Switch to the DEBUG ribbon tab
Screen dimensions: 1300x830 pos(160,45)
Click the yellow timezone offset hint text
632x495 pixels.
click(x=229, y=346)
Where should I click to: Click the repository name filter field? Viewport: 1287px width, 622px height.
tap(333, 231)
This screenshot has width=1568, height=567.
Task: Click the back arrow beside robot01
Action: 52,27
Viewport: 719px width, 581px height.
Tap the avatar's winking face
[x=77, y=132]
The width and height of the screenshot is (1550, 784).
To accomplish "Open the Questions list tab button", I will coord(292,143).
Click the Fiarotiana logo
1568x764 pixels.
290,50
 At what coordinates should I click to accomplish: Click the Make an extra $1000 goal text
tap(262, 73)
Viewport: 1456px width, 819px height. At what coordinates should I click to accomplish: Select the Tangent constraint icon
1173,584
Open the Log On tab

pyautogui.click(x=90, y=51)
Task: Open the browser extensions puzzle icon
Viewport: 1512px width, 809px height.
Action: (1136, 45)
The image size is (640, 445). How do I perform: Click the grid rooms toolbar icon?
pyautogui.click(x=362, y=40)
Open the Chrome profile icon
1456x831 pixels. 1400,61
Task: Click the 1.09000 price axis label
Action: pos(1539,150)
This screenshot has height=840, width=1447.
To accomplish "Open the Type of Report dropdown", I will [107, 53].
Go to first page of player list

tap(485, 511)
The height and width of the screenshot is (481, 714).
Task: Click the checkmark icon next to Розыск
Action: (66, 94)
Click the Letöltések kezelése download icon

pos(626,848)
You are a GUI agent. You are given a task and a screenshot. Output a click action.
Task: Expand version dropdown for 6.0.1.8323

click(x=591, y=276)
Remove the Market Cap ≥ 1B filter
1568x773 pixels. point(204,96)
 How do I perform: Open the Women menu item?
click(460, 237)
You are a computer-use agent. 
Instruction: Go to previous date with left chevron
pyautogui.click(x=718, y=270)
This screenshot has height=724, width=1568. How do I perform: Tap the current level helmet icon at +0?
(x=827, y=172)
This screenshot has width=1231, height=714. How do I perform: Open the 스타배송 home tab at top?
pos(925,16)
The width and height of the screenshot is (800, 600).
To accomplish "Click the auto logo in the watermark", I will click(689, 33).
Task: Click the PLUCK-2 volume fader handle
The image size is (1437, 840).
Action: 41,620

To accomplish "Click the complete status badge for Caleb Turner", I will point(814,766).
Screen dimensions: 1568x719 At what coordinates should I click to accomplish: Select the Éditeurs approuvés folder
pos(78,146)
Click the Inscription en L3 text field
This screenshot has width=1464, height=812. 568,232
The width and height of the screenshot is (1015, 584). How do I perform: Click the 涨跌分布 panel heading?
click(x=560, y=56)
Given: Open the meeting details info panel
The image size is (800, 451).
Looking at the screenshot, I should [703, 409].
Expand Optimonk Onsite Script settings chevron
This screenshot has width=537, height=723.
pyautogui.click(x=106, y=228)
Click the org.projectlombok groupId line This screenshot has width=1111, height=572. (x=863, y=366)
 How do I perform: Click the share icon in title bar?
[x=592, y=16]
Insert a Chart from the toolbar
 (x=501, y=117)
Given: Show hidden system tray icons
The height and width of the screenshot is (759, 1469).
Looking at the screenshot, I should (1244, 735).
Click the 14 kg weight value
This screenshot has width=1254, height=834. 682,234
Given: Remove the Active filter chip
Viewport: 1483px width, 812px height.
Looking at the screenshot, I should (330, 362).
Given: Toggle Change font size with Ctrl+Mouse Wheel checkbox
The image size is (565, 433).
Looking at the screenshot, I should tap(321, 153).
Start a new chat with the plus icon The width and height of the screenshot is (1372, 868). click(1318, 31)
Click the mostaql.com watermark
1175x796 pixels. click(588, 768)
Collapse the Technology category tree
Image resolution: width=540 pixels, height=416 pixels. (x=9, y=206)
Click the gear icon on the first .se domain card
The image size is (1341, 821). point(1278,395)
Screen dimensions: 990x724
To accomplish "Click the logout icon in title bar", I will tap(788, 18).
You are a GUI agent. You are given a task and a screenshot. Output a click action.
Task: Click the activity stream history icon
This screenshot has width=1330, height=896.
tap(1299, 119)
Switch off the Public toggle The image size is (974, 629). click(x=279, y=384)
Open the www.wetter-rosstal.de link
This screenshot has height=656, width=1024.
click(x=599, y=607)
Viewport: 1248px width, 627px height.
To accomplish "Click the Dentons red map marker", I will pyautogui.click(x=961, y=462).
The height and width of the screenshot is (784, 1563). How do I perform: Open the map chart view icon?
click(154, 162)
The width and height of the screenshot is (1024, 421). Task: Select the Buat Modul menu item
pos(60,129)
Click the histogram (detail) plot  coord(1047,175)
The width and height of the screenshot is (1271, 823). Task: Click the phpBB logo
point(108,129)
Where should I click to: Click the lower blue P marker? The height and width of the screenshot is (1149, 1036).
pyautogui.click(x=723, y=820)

→ **WHAT TO DO**
Copy all of the records above word for word, keeping every line as it stands.

→ **RESPONSE FOR THIS EXERCISE**
Switch to the DEBUG ribbon tab
Screen dimensions: 1300x830 pos(160,45)
Click the yellow timezone offset hint text
632x495 pixels.
click(x=229, y=346)
Where should I click to: Click the repository name filter field? Viewport: 1287px width, 622px height.
tap(333, 231)
This screenshot has width=1568, height=567.
Task: Click the back arrow beside robot01
Action: 52,27
Viewport: 719px width, 581px height.
Tap the avatar's winking face
[x=77, y=132]
The width and height of the screenshot is (1550, 784).
To accomplish "Open the Questions list tab button", I will coord(292,143).
Click the Fiarotiana logo
1568x764 pixels.
290,50
 At what coordinates should I click to accomplish: Click the Make an extra $1000 goal text
tap(262, 73)
Viewport: 1456px width, 819px height. At what coordinates should I click to accomplish: Select the Tangent constraint icon
1173,584
Open the Log On tab

pyautogui.click(x=90, y=51)
Task: Open the browser extensions puzzle icon
Viewport: 1512px width, 809px height.
Action: (1136, 45)
The image size is (640, 445). How do I perform: Click the grid rooms toolbar icon?
pyautogui.click(x=362, y=40)
Open the Chrome profile icon
1456x831 pixels. 1400,61
Task: Click the 1.09000 price axis label
Action: pos(1539,150)
This screenshot has height=840, width=1447.
To accomplish "Open the Type of Report dropdown", I will [107, 53].
Go to first page of player list

tap(485, 511)
The height and width of the screenshot is (481, 714).
Task: Click the checkmark icon next to Розыск
Action: (66, 94)
Click the Letöltések kezelése download icon

pos(626,848)
You are a GUI agent. You are given a task and a screenshot. Output a click action.
Task: Expand version dropdown for 6.0.1.8323

click(x=591, y=276)
Remove the Market Cap ≥ 1B filter
1568x773 pixels. point(204,96)
 How do I perform: Open the Women menu item?
click(460, 237)
You are a computer-use agent. 
Instruction: Go to previous date with left chevron
pyautogui.click(x=718, y=270)
This screenshot has height=724, width=1568. How do I perform: Tap the current level helmet icon at +0?
(x=827, y=172)
This screenshot has width=1231, height=714. How do I perform: Open the 스타배송 home tab at top?
pos(925,16)
The width and height of the screenshot is (800, 600).
To accomplish "Click the auto logo in the watermark", I will click(689, 33).
Task: Click the PLUCK-2 volume fader handle
The image size is (1437, 840).
Action: 41,620

To accomplish "Click the complete status badge for Caleb Turner", I will point(814,766).
Screen dimensions: 1568x719 At what coordinates should I click to accomplish: Select the Éditeurs approuvés folder
pos(78,146)
Click the Inscription en L3 text field
This screenshot has width=1464, height=812. 568,232
The width and height of the screenshot is (1015, 584). How do I perform: Click the 涨跌分布 panel heading?
click(x=560, y=56)
Given: Open the meeting details info panel
The image size is (800, 451).
Looking at the screenshot, I should [703, 409].
Expand Optimonk Onsite Script settings chevron
This screenshot has width=537, height=723.
pyautogui.click(x=106, y=228)
Click the org.projectlombok groupId line This screenshot has width=1111, height=572. (x=863, y=366)
 How do I perform: Click the share icon in title bar?
[x=592, y=16]
Insert a Chart from the toolbar
 (x=501, y=117)
Given: Show hidden system tray icons
The height and width of the screenshot is (759, 1469).
Looking at the screenshot, I should (1244, 735).
Click the 14 kg weight value
This screenshot has width=1254, height=834. 682,234
Given: Remove the Active filter chip
Viewport: 1483px width, 812px height.
Looking at the screenshot, I should (330, 362).
Given: Toggle Change font size with Ctrl+Mouse Wheel checkbox
The image size is (565, 433).
Looking at the screenshot, I should tap(321, 153).
Start a new chat with the plus icon The width and height of the screenshot is (1372, 868). click(1318, 31)
Click the mostaql.com watermark
1175x796 pixels. click(588, 768)
Collapse the Technology category tree
Image resolution: width=540 pixels, height=416 pixels. (x=9, y=206)
Click the gear icon on the first .se domain card
The image size is (1341, 821). point(1278,395)
Screen dimensions: 990x724
To accomplish "Click the logout icon in title bar", I will tap(788, 18).
You are a GUI agent. You are given a task and a screenshot. Output a click action.
Task: Click the activity stream history icon
This screenshot has width=1330, height=896.
tap(1299, 119)
Switch off the Public toggle The image size is (974, 629). click(x=279, y=384)
Open the www.wetter-rosstal.de link
This screenshot has height=656, width=1024.
click(x=599, y=607)
Viewport: 1248px width, 627px height.
To accomplish "Click the Dentons red map marker", I will pyautogui.click(x=961, y=462).
The height and width of the screenshot is (784, 1563). How do I perform: Open the map chart view icon?
click(154, 162)
The width and height of the screenshot is (1024, 421). Task: Select the Buat Modul menu item
pos(60,129)
Click the histogram (detail) plot  coord(1047,175)
The width and height of the screenshot is (1271, 823). Task: Click the phpBB logo
point(108,129)
Where should I click to: Click the lower blue P marker? The height and width of the screenshot is (1149, 1036).
pyautogui.click(x=723, y=820)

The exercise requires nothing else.